Identifying residues in antigenic determinants by chemical modification

Abstract

Chemical modification of the side chains of amino acid residues was one of the first methods developed to investigate epitopes in protein antigens. The principle of the method is that alteration of the structure of a key residue of an epitope by a chemical modification will alter reactivity with antibody by affecting either specificity or avidity or both. Chemical modification has the advantage that it can be applied to discontinuous as well as continuous epitopes and may be of value in identifying cryptic epitopes.

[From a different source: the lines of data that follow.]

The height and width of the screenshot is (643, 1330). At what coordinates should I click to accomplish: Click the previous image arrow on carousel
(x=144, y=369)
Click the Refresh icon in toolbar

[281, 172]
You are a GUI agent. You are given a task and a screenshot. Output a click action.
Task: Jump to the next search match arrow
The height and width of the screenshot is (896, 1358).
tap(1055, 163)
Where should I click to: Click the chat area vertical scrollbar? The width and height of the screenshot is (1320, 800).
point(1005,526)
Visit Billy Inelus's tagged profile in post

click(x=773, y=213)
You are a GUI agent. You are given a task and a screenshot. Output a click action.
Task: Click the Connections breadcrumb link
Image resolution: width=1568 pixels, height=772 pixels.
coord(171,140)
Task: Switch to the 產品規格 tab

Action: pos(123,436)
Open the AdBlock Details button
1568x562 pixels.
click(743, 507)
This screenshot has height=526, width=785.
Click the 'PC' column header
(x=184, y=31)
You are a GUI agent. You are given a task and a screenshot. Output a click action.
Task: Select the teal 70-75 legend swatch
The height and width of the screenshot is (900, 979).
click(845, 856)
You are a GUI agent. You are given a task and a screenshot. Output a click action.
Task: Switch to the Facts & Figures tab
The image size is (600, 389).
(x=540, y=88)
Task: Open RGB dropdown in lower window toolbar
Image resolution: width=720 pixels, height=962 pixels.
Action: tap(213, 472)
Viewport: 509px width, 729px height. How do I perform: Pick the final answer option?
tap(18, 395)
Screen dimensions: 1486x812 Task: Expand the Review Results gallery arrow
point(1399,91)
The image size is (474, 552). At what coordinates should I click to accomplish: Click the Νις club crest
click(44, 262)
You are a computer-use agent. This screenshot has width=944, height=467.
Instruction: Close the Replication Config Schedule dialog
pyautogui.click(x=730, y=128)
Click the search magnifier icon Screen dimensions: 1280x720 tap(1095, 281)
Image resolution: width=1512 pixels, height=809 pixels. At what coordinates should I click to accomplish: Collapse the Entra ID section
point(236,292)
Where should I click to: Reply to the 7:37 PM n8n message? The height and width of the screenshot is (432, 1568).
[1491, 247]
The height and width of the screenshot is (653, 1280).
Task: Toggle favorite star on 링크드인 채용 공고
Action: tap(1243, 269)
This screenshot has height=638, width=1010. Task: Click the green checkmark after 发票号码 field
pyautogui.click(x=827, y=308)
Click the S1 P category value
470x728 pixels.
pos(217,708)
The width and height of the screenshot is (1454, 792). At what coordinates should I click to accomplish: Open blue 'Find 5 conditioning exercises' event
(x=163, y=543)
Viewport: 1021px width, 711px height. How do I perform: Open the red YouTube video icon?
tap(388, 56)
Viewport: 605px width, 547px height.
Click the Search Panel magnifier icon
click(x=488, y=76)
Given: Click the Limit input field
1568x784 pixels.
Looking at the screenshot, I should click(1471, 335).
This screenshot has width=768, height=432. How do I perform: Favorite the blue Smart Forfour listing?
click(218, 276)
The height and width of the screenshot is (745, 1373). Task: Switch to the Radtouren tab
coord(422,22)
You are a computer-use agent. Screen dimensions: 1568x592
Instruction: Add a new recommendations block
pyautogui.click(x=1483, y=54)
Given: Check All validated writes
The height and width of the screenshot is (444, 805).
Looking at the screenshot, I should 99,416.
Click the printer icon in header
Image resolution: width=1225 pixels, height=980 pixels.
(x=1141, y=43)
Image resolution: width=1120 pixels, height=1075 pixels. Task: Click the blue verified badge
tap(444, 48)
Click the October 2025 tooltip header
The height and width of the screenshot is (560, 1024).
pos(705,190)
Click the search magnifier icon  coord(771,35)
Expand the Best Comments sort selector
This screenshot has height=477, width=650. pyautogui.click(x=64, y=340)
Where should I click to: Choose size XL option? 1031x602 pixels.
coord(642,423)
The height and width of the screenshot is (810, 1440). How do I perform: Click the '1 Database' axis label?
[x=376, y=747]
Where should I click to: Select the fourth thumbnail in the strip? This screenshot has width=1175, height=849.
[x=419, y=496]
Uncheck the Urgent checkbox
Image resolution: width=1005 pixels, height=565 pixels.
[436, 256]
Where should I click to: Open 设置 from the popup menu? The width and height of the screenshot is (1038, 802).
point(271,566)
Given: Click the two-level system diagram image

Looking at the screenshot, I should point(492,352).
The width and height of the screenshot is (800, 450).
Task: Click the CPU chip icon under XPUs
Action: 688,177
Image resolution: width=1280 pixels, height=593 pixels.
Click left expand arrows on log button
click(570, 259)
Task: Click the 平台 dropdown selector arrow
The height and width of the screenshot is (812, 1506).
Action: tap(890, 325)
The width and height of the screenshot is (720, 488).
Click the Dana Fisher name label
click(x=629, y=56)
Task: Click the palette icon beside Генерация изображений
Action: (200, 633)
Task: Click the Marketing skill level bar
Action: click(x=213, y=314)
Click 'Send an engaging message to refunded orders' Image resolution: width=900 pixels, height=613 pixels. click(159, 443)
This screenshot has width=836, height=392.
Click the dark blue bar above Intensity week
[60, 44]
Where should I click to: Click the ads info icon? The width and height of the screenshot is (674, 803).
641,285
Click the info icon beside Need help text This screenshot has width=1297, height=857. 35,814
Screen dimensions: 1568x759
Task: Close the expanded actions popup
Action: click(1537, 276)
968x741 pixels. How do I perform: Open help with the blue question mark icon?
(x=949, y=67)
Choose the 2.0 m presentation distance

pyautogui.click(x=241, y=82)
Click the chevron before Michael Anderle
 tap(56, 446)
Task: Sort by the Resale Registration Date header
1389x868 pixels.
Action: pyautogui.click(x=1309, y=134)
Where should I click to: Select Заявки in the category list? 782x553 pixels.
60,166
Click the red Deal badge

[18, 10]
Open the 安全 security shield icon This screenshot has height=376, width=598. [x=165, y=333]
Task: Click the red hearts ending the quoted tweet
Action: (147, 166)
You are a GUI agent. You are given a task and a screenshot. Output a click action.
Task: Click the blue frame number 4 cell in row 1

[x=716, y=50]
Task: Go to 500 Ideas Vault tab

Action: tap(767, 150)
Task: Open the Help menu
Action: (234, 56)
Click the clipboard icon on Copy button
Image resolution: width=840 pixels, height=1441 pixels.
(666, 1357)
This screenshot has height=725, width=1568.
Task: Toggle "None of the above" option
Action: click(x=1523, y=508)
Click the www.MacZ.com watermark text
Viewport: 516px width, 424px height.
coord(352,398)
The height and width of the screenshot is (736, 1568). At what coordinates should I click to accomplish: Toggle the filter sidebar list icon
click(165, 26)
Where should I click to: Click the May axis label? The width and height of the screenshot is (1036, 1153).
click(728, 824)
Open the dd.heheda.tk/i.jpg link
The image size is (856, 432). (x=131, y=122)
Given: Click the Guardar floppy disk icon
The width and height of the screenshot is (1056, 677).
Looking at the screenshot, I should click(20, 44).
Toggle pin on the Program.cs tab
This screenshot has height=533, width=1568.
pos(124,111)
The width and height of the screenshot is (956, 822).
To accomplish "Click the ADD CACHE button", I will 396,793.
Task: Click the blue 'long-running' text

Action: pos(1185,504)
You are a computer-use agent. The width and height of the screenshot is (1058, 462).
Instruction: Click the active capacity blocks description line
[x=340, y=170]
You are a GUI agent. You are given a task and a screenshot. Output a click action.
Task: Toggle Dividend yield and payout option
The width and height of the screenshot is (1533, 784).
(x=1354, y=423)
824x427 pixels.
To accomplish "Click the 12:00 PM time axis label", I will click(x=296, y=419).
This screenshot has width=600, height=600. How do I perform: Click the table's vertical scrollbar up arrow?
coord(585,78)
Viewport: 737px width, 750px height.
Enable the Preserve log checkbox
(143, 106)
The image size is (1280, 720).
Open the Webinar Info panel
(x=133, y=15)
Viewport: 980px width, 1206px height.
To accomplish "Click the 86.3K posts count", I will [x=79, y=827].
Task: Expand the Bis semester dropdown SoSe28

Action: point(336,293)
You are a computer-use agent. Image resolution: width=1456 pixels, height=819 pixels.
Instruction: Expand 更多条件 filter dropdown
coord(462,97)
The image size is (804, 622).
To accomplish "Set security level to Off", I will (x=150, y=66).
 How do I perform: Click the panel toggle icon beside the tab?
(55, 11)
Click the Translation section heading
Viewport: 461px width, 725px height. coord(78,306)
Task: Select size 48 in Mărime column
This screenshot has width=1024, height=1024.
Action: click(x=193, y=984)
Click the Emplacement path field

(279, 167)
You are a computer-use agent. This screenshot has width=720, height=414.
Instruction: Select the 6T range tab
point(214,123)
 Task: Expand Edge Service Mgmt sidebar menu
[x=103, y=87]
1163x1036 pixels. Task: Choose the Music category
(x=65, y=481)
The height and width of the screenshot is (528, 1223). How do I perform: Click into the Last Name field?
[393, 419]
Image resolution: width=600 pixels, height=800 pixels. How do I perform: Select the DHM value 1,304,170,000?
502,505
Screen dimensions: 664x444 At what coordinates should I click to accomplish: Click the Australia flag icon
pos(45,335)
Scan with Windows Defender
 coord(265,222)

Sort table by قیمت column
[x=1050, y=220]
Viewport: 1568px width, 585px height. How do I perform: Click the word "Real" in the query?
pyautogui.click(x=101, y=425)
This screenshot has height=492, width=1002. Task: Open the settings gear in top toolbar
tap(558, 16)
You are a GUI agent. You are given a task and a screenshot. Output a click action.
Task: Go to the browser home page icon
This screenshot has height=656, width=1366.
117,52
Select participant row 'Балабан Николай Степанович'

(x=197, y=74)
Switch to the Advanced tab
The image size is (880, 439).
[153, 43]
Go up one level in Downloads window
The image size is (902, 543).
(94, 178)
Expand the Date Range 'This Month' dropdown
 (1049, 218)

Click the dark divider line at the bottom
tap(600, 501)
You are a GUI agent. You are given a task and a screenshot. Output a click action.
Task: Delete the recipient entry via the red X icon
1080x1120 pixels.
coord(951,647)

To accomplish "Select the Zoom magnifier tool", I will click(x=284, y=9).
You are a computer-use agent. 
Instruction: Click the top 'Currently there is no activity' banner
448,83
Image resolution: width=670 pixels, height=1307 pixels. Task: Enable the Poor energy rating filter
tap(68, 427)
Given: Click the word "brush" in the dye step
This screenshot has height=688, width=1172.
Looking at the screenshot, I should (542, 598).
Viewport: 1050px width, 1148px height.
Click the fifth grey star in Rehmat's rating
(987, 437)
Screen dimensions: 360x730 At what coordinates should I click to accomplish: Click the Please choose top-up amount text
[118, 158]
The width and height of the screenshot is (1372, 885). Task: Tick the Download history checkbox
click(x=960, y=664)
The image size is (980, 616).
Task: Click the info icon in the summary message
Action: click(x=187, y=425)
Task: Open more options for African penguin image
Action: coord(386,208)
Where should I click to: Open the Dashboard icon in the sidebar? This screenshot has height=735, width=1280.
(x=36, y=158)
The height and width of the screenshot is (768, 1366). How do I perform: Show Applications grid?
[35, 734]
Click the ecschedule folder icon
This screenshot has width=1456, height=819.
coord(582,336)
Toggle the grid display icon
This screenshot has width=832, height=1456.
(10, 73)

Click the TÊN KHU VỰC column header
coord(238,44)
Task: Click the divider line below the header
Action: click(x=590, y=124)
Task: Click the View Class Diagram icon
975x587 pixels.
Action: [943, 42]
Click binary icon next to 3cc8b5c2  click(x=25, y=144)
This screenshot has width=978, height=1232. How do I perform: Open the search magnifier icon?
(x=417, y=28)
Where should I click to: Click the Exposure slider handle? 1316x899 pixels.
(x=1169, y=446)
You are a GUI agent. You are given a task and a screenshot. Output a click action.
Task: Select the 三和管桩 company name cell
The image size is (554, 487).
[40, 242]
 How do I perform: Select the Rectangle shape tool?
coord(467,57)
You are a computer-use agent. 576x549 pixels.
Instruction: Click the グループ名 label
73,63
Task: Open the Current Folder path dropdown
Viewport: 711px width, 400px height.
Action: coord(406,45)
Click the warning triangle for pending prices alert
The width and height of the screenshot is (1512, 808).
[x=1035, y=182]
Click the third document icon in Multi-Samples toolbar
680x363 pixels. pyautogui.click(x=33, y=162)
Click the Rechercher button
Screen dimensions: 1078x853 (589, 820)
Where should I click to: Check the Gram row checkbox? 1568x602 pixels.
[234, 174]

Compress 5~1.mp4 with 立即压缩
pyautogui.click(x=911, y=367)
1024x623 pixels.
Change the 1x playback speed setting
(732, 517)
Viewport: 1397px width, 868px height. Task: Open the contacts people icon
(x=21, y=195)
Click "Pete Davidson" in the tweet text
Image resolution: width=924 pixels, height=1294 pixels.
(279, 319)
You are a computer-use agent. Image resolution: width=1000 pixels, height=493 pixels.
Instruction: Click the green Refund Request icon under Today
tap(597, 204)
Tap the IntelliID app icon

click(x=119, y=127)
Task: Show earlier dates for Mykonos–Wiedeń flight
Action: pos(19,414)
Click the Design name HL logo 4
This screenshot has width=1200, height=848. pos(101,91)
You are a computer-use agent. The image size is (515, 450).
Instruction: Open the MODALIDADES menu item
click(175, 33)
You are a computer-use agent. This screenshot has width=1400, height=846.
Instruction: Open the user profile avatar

We consider here the several recent studies that have applied site-specific chemical modification to the identification of epitopes on antigens, including the use of formaldehyde, glutaraldehyde, and acid anhydrides, to produce allergoids where determinants important to reaction with IgE are modified but the ability to elicit an IgG response is retained. It is noteworthy that modification of amino groups with charge reversal appears to be the most useful approach. The approach to the use of site-specific chemical modification as a tool for the study of protein function is discussed, and emphasis is placed on the necessity to (1) validate the specificity of modification and (2) assess potential conformational change that may occur secondary to modification. Finally, a list of chemical reagents used for protein modification is presented, together with properties and references to use. © 2009 Humana Press, a part of Springer Science+Business Media, LLC.